> _EXERCISE AIM_
Set out these rows as a numbered list, omitting blank lines and leaving the pictures out of the answer.

::: PROVIDED MATERIAL :::

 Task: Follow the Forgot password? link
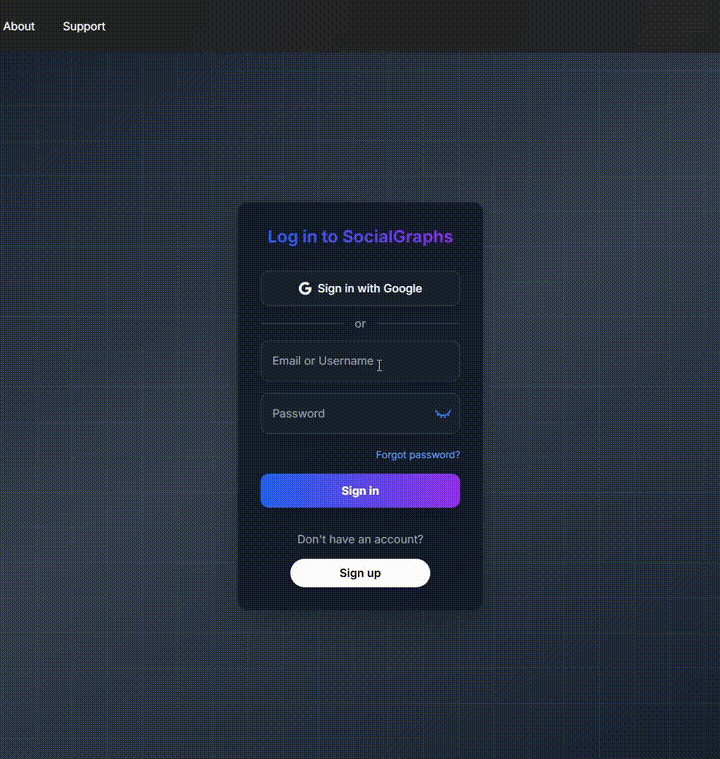point(418,455)
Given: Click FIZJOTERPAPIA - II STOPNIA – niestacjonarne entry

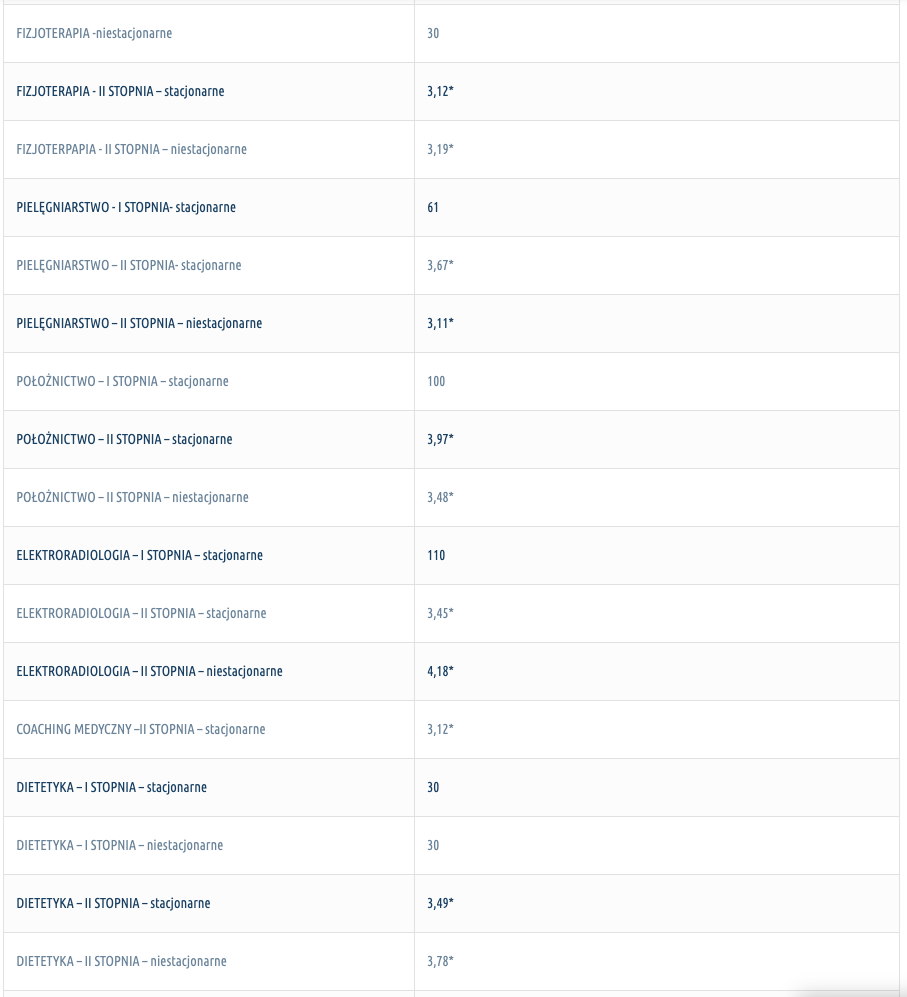Looking at the screenshot, I should pos(132,149).
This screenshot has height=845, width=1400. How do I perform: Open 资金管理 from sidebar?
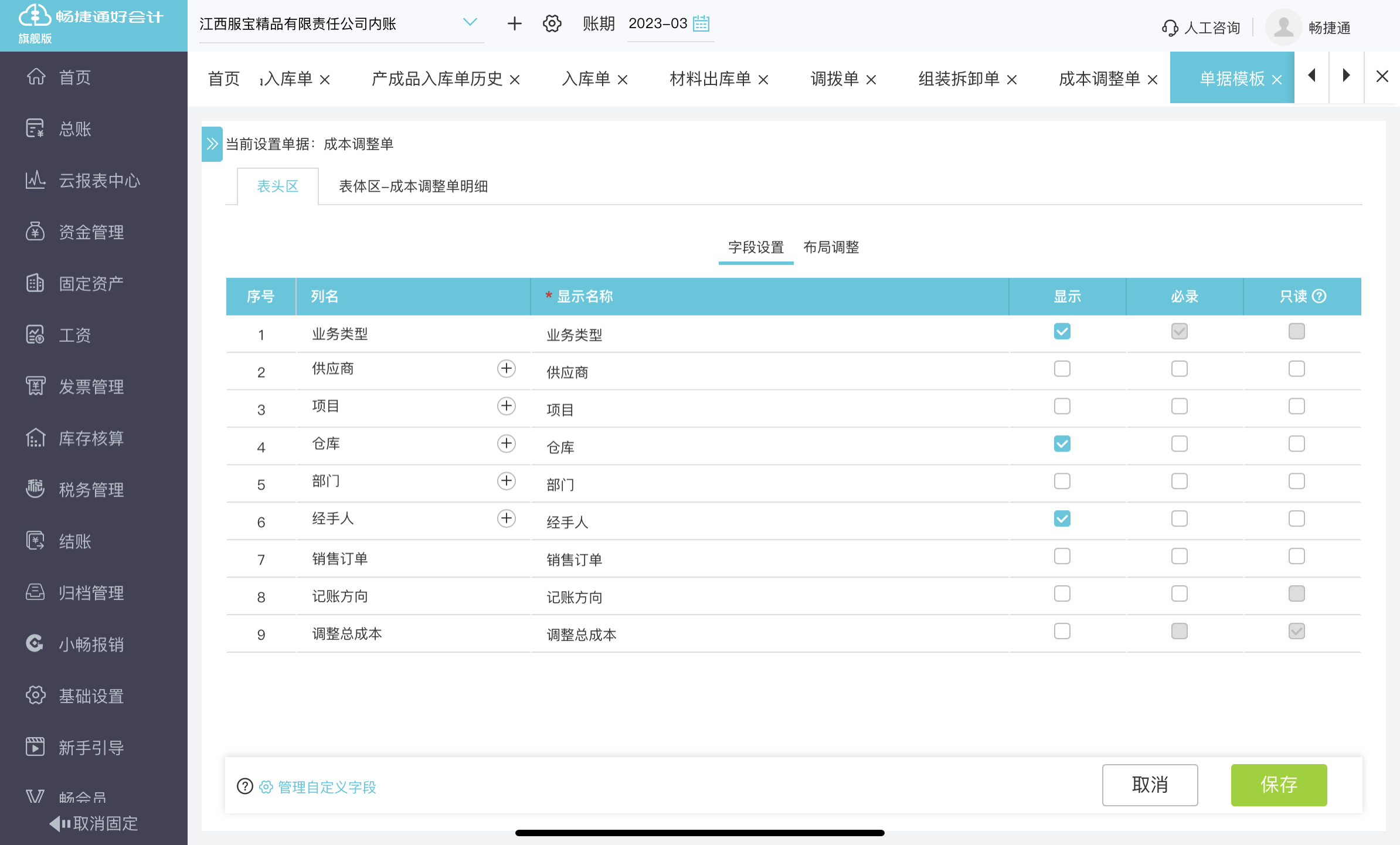[92, 232]
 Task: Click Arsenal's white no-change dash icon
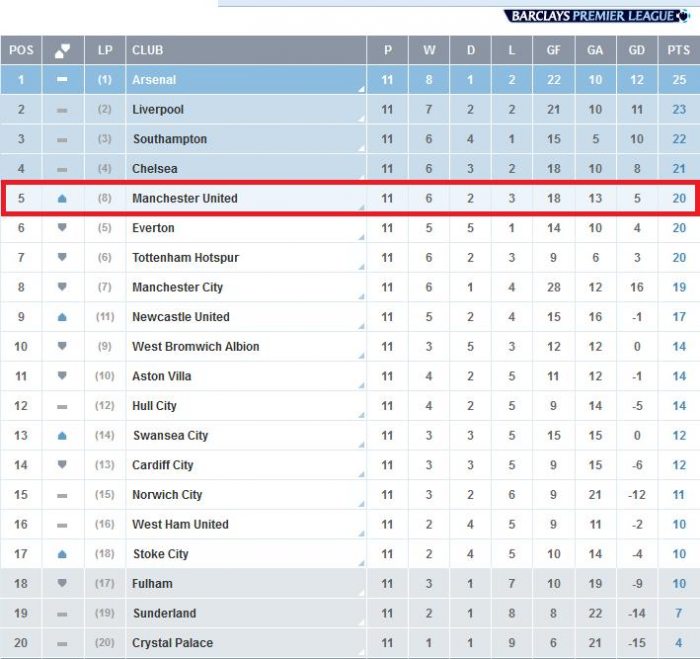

:::

> _TASK RESPONSE_
1.  Task: Follow the Forgot password? link
2. point(418,455)
3. Given: Click FIZJOTERPAPIA - II STOPNIA – niestacjonarne entry
4. Looking at the screenshot, I should pos(132,149).
5. This screenshot has height=845, width=1400. How do I perform: Open 资金管理 from sidebar?
6. [92, 232]
7.  Task: Click Arsenal's white no-change dash icon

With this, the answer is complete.